What is needed is an exact retyping of the records below, from the first line through the line that contains "Viewport: 486px width, 486px height.".

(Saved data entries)
=== Section Start ===
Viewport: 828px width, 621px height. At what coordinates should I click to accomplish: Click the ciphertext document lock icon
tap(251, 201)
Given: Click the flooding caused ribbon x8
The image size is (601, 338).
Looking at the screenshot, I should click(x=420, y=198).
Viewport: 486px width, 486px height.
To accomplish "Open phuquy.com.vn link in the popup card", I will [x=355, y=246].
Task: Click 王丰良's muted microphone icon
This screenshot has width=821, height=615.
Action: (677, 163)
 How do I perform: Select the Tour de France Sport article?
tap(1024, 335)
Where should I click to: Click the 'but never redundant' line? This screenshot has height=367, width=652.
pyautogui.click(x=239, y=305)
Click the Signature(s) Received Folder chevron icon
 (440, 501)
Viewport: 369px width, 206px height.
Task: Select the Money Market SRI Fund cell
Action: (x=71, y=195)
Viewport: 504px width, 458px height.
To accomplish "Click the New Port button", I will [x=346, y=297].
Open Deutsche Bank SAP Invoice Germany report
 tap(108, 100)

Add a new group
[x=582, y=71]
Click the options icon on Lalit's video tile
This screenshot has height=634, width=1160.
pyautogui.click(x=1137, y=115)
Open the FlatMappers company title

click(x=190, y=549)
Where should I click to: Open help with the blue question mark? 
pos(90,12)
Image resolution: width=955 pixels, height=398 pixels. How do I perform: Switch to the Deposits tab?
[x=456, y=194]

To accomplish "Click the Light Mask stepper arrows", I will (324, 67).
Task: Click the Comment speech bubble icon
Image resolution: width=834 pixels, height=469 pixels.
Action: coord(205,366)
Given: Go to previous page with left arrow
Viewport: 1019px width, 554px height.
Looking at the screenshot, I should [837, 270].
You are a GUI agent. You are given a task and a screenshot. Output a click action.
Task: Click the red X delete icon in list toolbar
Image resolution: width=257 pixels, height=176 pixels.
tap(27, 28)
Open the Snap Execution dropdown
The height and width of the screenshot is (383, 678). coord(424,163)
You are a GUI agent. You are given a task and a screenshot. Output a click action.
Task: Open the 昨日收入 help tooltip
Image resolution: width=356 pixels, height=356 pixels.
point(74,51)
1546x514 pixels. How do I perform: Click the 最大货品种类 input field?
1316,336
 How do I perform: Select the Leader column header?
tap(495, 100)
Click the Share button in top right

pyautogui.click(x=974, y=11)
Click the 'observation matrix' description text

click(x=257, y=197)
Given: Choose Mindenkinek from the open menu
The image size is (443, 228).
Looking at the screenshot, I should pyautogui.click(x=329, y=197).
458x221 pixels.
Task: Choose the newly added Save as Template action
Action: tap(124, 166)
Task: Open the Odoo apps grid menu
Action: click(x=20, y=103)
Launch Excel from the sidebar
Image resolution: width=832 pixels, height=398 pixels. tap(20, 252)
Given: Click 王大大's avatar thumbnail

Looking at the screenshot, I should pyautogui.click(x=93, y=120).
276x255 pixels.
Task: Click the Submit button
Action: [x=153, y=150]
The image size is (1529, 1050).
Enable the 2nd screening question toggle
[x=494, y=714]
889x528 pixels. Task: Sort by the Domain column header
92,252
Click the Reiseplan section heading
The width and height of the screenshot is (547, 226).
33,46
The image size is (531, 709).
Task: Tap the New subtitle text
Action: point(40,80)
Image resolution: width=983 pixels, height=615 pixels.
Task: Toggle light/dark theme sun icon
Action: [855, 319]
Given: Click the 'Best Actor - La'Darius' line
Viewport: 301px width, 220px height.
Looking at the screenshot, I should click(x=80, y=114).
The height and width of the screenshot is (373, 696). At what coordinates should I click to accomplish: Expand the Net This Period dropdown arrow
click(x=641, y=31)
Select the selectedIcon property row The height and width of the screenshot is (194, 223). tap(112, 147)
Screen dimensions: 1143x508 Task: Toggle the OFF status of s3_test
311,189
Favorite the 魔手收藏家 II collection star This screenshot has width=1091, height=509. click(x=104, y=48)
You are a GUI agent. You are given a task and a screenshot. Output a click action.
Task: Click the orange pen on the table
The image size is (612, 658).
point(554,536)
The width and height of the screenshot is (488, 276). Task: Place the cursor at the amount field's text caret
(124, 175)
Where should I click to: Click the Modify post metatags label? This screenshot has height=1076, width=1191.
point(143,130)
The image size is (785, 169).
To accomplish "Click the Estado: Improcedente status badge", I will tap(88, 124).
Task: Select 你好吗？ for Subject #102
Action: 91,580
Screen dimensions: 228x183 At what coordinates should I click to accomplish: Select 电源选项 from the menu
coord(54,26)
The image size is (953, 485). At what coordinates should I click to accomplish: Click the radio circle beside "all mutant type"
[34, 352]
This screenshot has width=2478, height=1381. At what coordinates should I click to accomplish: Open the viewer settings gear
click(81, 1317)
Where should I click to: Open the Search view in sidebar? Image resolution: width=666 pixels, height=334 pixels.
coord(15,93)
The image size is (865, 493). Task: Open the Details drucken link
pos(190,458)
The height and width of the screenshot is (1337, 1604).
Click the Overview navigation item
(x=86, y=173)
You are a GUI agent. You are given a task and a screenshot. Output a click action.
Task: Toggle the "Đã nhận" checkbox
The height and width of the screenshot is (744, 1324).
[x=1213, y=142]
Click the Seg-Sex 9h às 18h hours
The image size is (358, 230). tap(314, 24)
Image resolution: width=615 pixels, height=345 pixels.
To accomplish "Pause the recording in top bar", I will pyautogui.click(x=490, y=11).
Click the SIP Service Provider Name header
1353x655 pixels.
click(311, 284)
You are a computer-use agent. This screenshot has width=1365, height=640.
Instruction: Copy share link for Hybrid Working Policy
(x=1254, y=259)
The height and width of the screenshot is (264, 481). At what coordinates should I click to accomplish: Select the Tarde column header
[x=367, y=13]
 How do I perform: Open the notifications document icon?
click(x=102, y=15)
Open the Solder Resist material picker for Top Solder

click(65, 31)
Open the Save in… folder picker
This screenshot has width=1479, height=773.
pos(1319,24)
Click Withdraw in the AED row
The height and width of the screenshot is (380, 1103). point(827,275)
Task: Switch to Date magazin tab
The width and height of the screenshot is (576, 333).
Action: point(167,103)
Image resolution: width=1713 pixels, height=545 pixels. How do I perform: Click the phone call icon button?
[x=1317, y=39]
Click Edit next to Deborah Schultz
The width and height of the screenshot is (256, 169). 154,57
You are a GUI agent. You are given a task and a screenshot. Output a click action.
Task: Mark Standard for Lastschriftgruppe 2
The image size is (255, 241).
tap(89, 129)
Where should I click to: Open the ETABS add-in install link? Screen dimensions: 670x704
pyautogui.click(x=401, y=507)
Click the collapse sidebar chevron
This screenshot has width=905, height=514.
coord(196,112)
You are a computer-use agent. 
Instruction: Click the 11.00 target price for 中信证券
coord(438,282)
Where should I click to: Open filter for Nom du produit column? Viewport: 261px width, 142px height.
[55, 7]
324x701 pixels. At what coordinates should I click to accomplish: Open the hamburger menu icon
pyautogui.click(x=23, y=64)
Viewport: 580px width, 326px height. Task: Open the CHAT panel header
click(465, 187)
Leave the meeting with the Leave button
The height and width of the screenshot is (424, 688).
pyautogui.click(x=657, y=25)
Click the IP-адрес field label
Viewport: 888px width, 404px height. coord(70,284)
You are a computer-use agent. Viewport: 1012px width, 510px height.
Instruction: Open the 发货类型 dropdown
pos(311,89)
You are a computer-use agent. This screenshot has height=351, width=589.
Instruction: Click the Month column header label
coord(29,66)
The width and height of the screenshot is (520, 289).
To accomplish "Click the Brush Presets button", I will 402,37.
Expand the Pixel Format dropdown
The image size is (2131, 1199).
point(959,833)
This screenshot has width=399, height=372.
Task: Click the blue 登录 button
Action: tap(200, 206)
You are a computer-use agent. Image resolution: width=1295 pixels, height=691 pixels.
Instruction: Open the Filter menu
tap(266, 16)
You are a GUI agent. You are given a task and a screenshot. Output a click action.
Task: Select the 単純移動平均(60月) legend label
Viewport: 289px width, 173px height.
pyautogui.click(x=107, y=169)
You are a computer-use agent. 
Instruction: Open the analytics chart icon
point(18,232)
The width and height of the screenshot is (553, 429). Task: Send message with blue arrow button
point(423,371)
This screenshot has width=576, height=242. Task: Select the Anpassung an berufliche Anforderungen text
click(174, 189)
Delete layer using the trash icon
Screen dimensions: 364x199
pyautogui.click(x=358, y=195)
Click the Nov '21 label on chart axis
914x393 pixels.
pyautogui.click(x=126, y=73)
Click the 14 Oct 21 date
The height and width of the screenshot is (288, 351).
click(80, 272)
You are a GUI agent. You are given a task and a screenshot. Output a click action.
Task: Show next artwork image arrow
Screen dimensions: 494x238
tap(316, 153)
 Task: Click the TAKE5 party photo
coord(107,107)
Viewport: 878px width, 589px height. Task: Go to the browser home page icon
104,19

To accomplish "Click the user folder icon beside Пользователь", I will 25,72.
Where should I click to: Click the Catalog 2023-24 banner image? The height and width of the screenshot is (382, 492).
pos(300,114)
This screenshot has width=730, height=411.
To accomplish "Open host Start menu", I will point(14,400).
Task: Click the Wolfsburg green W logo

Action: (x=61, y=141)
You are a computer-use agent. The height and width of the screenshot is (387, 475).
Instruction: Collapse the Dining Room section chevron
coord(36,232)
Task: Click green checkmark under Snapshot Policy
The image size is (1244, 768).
=== Section End ===
TASK RESPONSE
Viewport: 828px width, 621px height. At what coordinates should I click to accomplish: Click the ciphertext document lock icon
tap(251, 201)
Given: Click the flooding caused ribbon x8
The image size is (601, 338).
Looking at the screenshot, I should click(x=420, y=198).
Viewport: 486px width, 486px height.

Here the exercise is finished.